■ ASSIGNMENT ■
Beginning with the very first line, please reproduce the entries exactly through the line containing "Given: Edit Pay".

══════════════════════════════

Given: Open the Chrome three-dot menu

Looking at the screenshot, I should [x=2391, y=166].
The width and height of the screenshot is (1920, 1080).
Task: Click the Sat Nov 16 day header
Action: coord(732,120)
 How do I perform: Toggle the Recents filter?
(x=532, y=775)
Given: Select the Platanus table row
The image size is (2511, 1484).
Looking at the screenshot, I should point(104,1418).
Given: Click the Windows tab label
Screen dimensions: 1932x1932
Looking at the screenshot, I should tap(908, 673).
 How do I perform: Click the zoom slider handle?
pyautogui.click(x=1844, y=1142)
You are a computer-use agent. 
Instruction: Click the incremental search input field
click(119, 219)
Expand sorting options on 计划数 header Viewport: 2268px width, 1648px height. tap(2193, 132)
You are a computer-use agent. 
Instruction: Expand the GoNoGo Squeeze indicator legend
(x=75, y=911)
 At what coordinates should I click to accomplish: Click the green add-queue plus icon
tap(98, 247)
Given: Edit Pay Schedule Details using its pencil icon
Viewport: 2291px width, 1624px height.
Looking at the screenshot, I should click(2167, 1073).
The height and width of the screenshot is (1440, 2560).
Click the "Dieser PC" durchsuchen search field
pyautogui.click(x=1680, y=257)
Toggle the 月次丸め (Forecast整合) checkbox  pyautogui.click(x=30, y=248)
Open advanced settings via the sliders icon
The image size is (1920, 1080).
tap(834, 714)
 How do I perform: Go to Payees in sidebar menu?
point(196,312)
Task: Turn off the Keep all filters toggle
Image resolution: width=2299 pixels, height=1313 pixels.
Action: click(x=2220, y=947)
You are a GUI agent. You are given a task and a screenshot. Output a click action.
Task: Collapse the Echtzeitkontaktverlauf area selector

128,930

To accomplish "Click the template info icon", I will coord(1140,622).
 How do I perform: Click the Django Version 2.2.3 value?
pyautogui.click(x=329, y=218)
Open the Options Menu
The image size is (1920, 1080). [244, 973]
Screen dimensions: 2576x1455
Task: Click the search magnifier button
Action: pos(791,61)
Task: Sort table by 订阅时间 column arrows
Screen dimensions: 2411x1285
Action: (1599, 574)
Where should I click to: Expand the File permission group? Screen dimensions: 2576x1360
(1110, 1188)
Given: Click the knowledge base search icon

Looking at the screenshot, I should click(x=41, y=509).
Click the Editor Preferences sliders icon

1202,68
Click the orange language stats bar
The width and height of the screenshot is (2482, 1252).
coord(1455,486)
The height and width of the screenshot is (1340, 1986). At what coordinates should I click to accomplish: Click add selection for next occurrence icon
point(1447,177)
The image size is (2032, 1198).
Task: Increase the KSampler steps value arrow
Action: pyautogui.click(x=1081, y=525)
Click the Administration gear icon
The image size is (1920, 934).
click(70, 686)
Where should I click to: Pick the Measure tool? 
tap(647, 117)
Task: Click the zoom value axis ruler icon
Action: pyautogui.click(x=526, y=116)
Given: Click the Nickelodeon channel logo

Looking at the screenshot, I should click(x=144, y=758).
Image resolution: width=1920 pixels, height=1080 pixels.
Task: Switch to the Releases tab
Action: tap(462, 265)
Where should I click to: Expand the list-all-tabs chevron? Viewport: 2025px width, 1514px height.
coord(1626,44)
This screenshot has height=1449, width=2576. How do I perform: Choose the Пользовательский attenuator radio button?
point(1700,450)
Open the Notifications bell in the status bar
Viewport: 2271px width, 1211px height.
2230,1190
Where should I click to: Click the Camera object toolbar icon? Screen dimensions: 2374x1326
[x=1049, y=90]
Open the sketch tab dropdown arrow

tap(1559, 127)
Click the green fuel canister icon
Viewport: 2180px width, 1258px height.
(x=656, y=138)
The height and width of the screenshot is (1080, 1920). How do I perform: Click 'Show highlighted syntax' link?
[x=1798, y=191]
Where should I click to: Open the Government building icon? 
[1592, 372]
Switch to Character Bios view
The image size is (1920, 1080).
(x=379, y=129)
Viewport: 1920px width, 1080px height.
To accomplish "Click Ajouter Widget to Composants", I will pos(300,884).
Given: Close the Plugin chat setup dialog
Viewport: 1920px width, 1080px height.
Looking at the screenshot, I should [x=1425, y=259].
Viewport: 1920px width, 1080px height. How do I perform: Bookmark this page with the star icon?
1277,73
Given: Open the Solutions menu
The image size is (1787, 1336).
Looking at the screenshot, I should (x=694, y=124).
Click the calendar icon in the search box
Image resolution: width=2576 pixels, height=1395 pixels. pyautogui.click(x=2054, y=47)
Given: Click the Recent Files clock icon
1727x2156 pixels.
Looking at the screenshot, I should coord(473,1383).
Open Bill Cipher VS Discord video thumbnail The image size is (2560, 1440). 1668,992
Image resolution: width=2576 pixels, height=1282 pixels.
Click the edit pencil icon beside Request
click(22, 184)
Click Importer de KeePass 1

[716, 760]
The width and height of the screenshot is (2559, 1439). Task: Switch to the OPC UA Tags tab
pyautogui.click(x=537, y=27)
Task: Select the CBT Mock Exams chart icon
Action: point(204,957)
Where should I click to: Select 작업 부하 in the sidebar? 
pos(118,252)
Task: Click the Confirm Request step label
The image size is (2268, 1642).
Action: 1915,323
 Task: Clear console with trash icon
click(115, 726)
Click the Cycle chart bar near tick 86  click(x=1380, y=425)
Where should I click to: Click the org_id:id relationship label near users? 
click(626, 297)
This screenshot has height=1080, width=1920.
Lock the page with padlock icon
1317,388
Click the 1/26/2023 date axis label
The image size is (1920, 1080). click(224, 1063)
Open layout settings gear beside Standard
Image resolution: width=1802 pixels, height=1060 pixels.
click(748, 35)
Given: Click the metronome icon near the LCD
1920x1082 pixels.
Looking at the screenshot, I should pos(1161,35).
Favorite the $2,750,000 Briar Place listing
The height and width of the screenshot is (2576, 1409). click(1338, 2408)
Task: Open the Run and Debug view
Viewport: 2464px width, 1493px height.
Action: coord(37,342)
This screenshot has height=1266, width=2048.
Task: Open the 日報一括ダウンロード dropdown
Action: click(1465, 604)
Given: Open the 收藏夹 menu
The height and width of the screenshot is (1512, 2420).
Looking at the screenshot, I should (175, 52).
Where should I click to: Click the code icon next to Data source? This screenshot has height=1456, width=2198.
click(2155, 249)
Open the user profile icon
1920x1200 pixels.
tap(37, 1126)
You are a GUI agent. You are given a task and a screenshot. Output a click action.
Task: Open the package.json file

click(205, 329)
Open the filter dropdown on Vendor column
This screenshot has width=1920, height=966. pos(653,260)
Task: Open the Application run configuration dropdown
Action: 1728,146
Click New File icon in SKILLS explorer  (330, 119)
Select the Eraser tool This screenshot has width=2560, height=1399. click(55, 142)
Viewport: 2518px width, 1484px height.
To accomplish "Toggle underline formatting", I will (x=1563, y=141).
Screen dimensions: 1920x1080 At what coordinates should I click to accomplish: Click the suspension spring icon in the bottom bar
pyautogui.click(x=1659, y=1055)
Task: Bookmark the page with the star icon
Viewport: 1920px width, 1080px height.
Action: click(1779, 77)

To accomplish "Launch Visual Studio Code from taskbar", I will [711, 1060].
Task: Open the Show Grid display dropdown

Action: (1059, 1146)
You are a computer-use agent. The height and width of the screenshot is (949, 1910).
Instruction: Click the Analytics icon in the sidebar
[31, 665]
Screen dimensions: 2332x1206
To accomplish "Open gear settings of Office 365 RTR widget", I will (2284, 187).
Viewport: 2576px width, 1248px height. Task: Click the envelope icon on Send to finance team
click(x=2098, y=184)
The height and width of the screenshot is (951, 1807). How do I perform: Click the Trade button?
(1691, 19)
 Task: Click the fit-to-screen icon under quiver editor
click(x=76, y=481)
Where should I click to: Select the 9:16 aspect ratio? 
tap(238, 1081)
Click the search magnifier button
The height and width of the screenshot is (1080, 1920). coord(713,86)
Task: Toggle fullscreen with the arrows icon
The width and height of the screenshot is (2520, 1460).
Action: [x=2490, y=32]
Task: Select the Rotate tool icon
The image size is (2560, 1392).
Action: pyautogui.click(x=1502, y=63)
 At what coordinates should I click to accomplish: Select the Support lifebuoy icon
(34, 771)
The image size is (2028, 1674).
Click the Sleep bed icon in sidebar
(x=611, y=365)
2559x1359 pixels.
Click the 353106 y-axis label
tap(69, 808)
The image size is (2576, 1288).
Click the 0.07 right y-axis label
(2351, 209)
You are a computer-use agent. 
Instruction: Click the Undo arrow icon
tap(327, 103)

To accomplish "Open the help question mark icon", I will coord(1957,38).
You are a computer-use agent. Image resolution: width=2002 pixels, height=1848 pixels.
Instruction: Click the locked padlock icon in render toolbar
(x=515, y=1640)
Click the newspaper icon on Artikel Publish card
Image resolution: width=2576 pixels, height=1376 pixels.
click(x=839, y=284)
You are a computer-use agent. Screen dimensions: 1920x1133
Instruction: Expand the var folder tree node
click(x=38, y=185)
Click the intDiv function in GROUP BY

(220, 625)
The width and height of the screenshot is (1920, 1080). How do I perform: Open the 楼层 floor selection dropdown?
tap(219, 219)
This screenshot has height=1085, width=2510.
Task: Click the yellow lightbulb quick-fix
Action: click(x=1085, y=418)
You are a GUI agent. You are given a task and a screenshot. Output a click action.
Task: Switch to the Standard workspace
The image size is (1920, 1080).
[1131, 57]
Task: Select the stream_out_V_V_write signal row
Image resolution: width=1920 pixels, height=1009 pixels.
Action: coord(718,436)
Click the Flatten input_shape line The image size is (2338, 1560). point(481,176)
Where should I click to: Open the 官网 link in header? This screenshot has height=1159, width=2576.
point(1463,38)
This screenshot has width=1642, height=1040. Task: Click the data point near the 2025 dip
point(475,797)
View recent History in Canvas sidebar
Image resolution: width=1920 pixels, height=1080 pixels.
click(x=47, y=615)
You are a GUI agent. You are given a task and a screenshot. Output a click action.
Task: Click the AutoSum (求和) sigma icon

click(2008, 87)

══════════════════════════════

■ RESPONSE BOX ■
Given: Open the Chrome three-dot menu

Looking at the screenshot, I should [x=2391, y=166].
The width and height of the screenshot is (1920, 1080).
Task: Click the Sat Nov 16 day header
Action: coord(732,120)
 How do I perform: Toggle the Recents filter?
(x=532, y=775)
Given: Select the Platanus table row
The image size is (2511, 1484).
Looking at the screenshot, I should point(104,1418).
Given: Click the Windows tab label
Screen dimensions: 1932x1932
Looking at the screenshot, I should tap(908, 673).
 How do I perform: Click the zoom slider handle?
pyautogui.click(x=1844, y=1142)
You are a computer-use agent. 
Instruction: Click the incremental search input field
click(119, 219)
Expand sorting options on 计划数 header Viewport: 2268px width, 1648px height. tap(2193, 132)
You are a computer-use agent. 
Instruction: Expand the GoNoGo Squeeze indicator legend
(x=75, y=911)
 At what coordinates should I click to accomplish: Click the green add-queue plus icon
tap(98, 247)
Given: Edit Pay Schedule Details using its pencil icon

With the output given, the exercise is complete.